L’iconographie abondante constitue une dimension essentielle du livre. Les photographies de Henning Christoph, ethnologue et reporter de renom, accompagnent le texte comme une seconde narration, muette mais puissante. Elles prolongent les descriptions, leur donnent chair, rendent tangibles les ambiances, les regards, les objets de culte, les textures des lieux. Loin de tout esthétisme gratuit, ces images servent un propos documentaire, parfois poignant, souvent déroutant, toujours habité. À travers elles, une autre Afrique surgit, ni archaïque ni figée, mais travaillée par la mémoire, le rapport aux ancêtres, la parole agissante, les forces qu’on invoque autant qu’on redoute.
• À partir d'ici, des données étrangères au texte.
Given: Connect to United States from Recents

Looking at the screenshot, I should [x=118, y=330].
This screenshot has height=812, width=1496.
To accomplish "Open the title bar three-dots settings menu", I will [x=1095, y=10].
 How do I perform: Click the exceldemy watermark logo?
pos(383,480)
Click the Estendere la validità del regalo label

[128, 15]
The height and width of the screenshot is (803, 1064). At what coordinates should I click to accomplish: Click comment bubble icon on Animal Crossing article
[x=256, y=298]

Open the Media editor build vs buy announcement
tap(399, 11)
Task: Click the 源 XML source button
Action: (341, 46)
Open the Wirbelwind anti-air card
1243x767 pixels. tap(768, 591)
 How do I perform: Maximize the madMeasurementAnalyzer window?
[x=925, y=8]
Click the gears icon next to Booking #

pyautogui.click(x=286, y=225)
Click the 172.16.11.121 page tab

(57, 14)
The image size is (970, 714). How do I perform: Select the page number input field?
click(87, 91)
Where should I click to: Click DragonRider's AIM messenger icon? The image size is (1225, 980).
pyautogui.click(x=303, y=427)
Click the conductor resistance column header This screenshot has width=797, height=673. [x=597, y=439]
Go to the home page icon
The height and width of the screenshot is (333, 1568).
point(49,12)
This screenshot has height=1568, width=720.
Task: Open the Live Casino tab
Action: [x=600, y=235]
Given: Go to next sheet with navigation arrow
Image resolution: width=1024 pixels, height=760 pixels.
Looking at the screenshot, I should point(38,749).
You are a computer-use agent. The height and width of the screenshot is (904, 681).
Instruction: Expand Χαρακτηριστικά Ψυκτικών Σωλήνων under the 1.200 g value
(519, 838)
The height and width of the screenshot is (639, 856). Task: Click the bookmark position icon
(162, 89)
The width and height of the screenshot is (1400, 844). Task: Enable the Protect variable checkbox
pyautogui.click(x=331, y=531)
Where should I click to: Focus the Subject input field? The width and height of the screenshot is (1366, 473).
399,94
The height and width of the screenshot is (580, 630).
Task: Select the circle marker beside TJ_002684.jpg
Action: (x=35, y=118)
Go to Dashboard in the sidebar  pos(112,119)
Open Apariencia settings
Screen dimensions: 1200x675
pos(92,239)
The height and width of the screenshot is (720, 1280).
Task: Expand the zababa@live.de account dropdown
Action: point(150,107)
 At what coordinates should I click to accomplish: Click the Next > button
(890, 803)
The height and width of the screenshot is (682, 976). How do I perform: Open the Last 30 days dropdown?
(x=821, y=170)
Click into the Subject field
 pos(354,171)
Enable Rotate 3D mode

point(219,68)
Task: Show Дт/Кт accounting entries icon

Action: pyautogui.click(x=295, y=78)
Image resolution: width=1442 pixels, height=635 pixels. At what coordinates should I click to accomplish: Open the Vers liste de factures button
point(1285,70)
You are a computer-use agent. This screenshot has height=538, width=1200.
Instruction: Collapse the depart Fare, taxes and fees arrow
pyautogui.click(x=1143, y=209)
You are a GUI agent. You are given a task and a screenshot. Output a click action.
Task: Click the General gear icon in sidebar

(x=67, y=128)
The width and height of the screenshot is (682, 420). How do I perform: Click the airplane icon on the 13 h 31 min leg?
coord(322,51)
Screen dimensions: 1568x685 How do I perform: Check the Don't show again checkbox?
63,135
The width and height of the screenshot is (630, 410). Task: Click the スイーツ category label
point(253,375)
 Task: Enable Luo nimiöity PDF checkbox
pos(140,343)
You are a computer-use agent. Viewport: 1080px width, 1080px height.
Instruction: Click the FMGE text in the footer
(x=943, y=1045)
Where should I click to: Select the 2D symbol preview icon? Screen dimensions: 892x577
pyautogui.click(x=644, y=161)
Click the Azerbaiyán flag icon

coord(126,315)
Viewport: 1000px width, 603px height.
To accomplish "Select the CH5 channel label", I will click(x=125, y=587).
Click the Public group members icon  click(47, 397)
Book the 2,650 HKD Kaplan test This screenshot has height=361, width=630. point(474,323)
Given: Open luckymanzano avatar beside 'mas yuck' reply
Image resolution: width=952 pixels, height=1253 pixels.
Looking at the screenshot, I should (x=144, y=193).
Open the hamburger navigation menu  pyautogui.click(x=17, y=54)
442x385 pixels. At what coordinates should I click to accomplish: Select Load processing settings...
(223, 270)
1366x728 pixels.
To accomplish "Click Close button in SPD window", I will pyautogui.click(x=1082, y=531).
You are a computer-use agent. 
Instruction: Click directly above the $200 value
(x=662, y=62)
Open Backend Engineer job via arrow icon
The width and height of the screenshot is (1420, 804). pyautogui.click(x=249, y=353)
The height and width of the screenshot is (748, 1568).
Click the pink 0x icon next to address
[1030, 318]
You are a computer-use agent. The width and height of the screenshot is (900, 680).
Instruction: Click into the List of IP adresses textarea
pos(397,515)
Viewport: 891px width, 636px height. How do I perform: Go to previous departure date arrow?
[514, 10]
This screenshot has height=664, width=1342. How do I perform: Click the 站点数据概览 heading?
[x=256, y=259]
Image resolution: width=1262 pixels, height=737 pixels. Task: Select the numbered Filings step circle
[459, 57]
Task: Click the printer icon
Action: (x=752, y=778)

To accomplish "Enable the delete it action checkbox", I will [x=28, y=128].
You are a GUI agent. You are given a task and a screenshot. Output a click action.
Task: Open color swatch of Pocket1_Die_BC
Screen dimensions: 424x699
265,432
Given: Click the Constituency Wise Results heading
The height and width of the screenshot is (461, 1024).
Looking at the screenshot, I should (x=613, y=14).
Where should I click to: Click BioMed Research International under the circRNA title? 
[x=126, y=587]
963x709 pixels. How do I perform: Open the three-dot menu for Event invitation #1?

Au fil des pages, l’ouvrage devient une archive vivante de savoirs traditionnels, une cartographie précieuse des pratiques de médiation entre visible et invisible. Le lecteur entre dans un univers où les maladies trouvent des causes sociales et spirituelles, où la parole soigne ou tue, où l’ordre du monde repose sur des équilibres fragiles, maintenus par les rites. Il ne s’agit pas ici de mystifier, encore moins de réduire ces pratiques à des formes d’irrationalité. Au contraire, l’ouvrage offre un espace d’intelligibilité. Il montre comment la magie africaine construit du sens, régule les tensions, et, bien souvent, guérit les âmes. Un livre dense, foisonnant, érudit et profondément respectueux. Dans un volet plus contemporain, on peut aller découvrir Le rêve du pêcheur, de Hemley Boum, lauréat du Grand prix Afrique 2025.